Scenario


You are studying the importance of tributary junctions, these are the nodes of the river network.  RivEX can generate nodes and assign type using the create nodes tool. For your analysis you need the distance to source and distance to river mouth encoded into the node layer. This positional information could help explain other phenomena occurring across the river network. The workflow below describes the steps taken to pass these metrics into the node layer using an existing RivEX and system tool.


WarningThe following guide relies on nodes created by RivEX, a simple step. If you edit the network (change/add/delete lines) you will have changed the underlying typology. This will have a knock on affect on the node ID's. So always make sure you are processing the very latest nodes that RivEX has created from the river network.


Workflow



Step

Processing Task

1

You have prepared your river network and created a node layer extracting out ALL nodes. A sample of the nodes created by RivEX is shown below along with their attribution.

ORN showing network nodes

© OpenRiversNetwork (ORN) 2023. GeoData Institute, University of Southampton.

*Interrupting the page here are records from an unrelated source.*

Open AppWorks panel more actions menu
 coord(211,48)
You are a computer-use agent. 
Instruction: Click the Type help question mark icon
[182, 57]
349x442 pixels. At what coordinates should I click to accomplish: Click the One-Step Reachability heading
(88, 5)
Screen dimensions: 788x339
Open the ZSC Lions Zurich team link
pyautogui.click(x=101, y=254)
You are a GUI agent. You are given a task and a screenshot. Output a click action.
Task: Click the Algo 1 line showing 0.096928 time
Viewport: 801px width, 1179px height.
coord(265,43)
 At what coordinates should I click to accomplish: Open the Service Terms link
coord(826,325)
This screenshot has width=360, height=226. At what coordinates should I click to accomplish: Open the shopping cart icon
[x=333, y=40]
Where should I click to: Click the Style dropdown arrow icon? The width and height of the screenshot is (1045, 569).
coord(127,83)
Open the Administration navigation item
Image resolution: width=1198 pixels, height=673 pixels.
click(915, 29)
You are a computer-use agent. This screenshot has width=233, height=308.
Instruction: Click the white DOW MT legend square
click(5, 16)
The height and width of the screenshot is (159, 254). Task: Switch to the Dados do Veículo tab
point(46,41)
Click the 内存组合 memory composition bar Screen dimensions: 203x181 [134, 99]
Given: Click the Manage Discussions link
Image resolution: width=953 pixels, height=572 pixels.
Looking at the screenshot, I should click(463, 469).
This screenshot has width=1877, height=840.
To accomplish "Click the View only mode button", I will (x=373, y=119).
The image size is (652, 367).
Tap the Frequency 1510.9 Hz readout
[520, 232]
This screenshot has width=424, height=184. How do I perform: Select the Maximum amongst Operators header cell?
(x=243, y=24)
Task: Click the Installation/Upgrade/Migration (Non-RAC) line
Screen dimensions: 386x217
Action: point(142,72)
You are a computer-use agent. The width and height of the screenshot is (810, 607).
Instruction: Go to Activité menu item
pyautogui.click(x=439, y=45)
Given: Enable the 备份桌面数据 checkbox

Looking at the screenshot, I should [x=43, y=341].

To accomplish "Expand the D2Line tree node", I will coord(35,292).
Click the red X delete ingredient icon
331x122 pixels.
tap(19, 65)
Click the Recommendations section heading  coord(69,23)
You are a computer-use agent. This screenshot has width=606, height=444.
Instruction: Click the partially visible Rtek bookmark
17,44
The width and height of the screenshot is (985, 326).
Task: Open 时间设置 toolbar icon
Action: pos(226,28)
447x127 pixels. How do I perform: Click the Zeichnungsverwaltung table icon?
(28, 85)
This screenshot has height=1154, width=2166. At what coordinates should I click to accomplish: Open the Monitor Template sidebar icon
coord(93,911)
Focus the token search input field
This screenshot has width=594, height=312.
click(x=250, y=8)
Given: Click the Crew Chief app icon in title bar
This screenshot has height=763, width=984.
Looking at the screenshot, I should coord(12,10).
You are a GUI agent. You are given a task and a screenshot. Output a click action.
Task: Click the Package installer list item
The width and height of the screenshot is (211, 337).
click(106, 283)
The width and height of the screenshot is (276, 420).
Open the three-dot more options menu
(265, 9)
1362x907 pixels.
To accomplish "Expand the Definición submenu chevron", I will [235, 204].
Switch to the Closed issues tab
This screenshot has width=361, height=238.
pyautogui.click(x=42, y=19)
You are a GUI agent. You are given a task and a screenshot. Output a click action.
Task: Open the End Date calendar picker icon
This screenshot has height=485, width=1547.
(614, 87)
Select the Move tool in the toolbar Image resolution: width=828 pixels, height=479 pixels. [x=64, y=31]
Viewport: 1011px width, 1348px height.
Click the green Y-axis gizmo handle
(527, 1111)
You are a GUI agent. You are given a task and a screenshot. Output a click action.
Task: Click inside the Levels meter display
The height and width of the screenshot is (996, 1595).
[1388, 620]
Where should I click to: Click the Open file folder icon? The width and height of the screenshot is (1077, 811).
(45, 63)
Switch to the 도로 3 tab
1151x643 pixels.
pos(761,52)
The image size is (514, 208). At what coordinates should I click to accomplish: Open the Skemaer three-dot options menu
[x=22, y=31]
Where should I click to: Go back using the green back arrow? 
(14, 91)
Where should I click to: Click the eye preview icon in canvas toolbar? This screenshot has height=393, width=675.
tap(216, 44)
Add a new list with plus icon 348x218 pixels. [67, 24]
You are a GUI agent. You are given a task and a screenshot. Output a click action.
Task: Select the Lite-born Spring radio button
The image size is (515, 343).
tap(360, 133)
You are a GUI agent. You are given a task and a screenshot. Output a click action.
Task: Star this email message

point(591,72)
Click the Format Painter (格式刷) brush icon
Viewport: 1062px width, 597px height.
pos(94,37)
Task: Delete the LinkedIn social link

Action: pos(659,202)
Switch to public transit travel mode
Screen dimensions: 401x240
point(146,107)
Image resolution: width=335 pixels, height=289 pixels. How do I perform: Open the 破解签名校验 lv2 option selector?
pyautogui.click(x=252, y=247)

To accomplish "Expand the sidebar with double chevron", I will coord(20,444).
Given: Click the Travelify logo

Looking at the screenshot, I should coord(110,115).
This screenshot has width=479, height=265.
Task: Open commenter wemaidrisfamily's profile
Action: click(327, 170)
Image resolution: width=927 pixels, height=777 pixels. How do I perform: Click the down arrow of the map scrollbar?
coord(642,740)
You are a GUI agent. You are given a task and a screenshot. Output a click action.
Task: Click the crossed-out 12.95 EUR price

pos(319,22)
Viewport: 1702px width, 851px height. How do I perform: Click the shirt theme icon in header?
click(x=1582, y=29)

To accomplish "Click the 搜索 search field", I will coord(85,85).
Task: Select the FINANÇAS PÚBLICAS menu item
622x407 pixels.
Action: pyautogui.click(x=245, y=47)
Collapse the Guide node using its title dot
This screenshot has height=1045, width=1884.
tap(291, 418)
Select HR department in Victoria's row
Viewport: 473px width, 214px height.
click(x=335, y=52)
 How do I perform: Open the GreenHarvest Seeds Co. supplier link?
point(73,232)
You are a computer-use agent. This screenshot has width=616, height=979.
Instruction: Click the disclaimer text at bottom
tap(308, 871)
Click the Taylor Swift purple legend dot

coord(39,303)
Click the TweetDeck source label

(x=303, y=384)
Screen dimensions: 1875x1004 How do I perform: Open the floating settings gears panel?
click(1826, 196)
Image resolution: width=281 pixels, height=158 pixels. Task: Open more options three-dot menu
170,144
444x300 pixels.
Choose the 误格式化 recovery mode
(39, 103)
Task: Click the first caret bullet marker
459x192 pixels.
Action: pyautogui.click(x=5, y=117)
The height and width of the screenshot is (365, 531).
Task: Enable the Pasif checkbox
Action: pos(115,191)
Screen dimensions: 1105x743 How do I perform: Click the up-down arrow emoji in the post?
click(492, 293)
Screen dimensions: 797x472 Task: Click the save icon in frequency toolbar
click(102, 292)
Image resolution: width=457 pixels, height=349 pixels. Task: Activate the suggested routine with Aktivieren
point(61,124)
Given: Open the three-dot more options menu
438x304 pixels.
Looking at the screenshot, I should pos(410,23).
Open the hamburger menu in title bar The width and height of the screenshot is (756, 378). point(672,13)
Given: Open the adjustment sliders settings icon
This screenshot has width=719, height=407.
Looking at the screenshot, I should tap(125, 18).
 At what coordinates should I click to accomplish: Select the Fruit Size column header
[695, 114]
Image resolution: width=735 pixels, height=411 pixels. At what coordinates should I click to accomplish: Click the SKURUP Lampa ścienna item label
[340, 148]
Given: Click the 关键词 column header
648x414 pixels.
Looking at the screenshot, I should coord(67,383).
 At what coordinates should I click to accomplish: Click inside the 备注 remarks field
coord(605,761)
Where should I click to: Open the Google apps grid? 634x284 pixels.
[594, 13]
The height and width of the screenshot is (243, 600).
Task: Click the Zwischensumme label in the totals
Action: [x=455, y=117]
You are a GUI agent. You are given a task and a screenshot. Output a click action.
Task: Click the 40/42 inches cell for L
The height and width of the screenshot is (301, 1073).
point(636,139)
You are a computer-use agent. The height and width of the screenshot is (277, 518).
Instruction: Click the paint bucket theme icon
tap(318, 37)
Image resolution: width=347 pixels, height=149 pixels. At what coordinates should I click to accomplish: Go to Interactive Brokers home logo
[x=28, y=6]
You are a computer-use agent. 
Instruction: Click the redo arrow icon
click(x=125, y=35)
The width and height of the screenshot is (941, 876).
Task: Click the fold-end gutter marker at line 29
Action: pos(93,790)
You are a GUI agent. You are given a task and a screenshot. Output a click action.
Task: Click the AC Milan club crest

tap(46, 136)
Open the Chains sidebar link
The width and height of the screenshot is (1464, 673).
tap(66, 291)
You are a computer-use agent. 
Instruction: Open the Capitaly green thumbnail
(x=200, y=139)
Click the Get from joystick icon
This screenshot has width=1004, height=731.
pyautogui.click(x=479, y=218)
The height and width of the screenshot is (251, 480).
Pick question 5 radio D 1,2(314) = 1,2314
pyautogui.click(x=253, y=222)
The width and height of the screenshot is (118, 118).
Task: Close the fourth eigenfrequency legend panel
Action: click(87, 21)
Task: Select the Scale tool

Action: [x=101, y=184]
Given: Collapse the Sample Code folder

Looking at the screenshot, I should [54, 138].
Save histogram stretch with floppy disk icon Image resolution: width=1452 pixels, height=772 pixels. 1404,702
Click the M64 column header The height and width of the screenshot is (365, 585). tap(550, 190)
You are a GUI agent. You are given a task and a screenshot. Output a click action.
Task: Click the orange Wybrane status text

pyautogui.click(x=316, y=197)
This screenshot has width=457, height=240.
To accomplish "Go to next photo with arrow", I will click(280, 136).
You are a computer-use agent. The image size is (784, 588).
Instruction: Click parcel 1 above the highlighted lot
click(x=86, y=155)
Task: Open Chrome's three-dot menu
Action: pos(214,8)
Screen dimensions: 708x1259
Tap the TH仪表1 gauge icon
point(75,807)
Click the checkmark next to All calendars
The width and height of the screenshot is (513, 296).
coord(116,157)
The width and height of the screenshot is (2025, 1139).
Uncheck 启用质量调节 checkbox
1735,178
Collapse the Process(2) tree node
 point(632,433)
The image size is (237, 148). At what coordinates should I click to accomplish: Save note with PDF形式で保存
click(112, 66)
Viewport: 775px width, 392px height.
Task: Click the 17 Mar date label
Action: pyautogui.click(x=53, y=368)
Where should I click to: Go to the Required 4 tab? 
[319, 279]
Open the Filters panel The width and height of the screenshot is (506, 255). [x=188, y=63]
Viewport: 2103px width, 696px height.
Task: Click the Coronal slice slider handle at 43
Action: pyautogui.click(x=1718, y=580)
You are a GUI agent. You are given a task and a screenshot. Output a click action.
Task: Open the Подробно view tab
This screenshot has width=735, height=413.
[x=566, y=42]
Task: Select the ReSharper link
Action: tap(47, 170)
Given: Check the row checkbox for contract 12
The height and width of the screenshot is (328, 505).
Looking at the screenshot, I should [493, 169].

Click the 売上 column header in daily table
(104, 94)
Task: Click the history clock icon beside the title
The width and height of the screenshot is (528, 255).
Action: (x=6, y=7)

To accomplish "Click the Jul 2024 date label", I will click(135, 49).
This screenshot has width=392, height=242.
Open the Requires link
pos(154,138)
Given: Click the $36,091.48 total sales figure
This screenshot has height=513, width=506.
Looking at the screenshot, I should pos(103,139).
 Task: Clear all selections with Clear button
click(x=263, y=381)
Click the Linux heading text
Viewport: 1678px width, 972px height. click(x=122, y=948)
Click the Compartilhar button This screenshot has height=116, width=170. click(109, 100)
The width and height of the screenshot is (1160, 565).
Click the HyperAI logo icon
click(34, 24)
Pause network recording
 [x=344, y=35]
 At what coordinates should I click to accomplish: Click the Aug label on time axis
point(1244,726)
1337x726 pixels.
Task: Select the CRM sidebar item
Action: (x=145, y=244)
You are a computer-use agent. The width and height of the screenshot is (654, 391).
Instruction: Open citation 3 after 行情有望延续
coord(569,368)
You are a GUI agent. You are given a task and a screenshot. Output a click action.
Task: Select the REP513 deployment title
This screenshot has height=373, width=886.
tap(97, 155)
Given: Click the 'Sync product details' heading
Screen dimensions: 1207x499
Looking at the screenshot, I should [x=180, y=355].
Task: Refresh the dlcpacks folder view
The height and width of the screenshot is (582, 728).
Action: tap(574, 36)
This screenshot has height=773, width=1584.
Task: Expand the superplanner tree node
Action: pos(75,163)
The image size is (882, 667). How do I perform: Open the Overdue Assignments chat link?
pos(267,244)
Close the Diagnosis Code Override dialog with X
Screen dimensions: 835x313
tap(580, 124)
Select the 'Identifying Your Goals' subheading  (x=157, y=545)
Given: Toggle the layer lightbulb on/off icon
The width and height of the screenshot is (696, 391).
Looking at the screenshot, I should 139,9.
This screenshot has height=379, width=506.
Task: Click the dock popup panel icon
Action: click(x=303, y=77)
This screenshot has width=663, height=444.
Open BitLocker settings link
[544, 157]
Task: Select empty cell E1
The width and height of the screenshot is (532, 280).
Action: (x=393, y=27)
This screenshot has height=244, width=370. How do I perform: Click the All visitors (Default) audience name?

Contains OS data © Crown Copyright [and database right] (2023)


Node attribution


Note distance is not an attribute of the node, you will derive this and attach it to the nodes.

2

RivEX has the Find source of site tool, this creates a table and it contains the distance from the site to its source\mouth node. You will use this tool to create a temporary table which you can join to the node layer passing in the distance field. If you review the help page for the Find source of site tool you will discover before you can use that tool you need to ensure the river network is attributed with Catchment ID, Source ID and distance to mouth. Run those tools and ensure the network is attributed with these values.

3

Complete and run the tool as shown below, it will create a table called tblSources which is added to the map


Find source of site tool

4

Open tblSource and review. As the tool is meant to be generic for any point dataset it refers to the points input ID, in your case the Node ID field, as the Site ID. It creates the two fields you need to be in your node layer. You could simply use this table but you need this information attached to the node layer. You do this in the next step.


Source attribute table

5

Open the geoprocessing pane and use the Find Tools search box at the top of the pane to find the Join Field tool. Complete as shown below then run it.

Join Field tool

6

Open the attribute table of the node layer and you will see that the distance to source/mouth fields have been transferred. This dataset is now ready for further analysis but note the fields still refer to the values as distance from site. You can leave this as-is but the next step is an optional clean-up step.  Below is an example of the nodes now colour code by distance to network mouth.


Joined data

7

Optional Step


RivEX always writes its outputs to a file geodatabase. One of the many advantages of writing to this format is you can easily change field names and their alias. Right click on the node layer in the Contents pane and select Data Design > Fields. In the Fields view you can see the field definitions. The last two fields are the fields transferred by the Join Field tool.


Fields view


Double click into the field name and alias cells and update to what is shown below.


Field view updated


The green cells to the left indicate edits have been made and need saving. In the fields ribbon within the manage edit group, click on Save to commit your changes.


Committing your changes


Return to the attribute table of the nodes layer and you will see the corrected field names.

Idea

You have discovered that a single tool in RivEX generates all the information you required, its worth exploring the help file for RivEX! The above workflow could have been easily captured as a model, you might want to consider this if you need to regularly repeat such processing.